## RECORDS
==*==

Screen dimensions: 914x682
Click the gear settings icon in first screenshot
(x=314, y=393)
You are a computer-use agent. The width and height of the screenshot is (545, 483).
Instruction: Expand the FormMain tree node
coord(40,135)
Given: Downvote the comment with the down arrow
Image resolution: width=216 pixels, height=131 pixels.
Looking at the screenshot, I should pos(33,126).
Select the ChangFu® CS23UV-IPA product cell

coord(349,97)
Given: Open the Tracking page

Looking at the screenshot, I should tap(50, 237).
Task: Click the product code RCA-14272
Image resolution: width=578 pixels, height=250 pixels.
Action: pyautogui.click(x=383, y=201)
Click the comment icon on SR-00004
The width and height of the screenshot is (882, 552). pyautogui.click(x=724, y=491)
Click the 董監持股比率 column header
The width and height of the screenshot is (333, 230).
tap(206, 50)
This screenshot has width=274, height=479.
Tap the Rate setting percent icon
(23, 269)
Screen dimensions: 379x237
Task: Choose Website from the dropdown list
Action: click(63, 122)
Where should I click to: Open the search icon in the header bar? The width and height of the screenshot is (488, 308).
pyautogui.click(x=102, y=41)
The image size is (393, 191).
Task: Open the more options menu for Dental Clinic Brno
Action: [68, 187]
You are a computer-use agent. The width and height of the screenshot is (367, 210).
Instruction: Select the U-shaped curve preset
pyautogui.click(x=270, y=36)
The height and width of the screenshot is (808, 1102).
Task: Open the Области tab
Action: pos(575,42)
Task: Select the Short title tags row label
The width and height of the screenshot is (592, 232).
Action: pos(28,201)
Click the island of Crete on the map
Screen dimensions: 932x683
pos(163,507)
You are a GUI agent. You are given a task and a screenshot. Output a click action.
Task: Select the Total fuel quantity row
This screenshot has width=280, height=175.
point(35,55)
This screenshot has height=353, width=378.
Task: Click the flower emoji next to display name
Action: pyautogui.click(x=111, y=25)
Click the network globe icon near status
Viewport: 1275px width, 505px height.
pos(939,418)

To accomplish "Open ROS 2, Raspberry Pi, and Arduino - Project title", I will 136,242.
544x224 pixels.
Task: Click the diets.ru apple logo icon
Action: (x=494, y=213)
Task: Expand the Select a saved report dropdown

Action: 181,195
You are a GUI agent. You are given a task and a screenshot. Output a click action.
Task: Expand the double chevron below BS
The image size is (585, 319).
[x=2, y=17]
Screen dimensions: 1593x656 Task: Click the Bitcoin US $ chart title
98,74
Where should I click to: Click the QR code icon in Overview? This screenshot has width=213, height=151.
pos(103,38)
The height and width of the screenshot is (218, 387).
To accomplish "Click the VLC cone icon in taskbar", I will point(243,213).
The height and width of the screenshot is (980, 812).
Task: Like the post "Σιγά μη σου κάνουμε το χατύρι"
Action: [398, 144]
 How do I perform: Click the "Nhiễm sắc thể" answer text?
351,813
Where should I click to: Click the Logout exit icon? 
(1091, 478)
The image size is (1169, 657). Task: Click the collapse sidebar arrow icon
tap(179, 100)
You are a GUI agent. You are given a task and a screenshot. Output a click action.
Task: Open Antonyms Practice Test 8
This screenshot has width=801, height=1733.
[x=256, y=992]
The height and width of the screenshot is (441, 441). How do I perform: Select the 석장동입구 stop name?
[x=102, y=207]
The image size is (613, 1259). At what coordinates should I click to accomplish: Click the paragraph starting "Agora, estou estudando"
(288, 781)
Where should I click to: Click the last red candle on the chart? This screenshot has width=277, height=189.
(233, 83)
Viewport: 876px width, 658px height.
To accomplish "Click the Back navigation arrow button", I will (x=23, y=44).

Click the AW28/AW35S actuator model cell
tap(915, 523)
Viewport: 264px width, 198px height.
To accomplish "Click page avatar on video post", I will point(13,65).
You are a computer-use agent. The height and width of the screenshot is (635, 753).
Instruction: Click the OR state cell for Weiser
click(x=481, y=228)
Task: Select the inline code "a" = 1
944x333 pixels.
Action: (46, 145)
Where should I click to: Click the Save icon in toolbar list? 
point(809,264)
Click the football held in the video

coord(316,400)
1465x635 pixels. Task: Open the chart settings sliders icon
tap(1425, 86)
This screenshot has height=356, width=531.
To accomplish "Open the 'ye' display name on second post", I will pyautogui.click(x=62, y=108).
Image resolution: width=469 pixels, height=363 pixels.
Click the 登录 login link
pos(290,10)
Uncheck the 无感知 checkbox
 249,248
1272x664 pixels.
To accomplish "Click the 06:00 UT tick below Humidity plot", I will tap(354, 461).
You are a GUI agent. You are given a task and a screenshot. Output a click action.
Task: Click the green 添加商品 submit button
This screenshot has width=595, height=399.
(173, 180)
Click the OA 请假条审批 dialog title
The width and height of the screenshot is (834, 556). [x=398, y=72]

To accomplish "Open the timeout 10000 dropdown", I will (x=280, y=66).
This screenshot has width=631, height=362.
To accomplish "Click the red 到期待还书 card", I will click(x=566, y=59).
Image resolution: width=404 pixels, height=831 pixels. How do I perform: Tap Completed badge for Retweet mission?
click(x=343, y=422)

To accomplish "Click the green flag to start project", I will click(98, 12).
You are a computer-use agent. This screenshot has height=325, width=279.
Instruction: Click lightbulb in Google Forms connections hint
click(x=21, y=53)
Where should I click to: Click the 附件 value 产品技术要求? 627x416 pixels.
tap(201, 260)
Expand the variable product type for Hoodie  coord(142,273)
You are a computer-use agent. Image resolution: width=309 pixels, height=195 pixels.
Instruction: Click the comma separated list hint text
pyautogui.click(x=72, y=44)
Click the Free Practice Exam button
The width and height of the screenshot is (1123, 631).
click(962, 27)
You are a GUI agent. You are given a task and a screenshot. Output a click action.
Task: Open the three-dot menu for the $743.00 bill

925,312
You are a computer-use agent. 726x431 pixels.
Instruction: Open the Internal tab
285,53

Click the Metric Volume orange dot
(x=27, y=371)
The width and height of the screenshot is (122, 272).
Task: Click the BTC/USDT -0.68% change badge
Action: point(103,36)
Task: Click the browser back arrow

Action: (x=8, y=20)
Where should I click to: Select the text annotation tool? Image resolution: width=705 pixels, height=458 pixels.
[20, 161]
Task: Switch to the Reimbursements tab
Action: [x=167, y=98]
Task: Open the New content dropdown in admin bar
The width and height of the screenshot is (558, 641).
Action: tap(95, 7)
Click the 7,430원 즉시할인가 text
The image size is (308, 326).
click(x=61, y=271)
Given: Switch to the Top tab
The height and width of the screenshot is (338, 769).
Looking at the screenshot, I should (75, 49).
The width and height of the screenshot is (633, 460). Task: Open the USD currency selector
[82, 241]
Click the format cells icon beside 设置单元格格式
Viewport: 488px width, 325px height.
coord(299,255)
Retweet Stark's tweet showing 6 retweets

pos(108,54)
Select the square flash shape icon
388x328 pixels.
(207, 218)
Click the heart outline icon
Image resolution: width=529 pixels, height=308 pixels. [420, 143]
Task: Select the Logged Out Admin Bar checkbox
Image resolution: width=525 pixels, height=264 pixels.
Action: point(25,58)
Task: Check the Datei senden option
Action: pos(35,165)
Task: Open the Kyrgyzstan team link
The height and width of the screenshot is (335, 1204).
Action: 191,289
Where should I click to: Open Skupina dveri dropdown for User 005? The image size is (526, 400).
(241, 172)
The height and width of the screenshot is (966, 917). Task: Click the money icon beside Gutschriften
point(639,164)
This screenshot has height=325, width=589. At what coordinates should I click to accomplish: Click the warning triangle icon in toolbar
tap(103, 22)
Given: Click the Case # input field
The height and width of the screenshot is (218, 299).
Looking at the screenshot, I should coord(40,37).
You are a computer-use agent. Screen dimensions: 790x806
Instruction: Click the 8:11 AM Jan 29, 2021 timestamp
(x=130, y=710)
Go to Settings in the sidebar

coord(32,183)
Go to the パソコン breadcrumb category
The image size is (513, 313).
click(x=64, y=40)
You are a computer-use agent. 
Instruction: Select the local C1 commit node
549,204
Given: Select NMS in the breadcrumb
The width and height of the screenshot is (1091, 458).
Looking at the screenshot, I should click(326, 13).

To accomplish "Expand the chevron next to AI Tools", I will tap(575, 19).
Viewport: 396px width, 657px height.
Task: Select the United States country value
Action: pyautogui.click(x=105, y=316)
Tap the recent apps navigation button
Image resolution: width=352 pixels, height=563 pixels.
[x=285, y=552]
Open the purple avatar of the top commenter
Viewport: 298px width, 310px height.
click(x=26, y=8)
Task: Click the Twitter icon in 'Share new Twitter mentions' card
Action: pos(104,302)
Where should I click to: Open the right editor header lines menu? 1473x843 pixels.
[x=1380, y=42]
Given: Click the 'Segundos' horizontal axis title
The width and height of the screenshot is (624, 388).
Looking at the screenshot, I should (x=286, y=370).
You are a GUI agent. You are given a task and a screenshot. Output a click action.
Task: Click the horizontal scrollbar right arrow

==*==

Say the number of data lines holding "green", without any other words.

## ANSWER AREA
2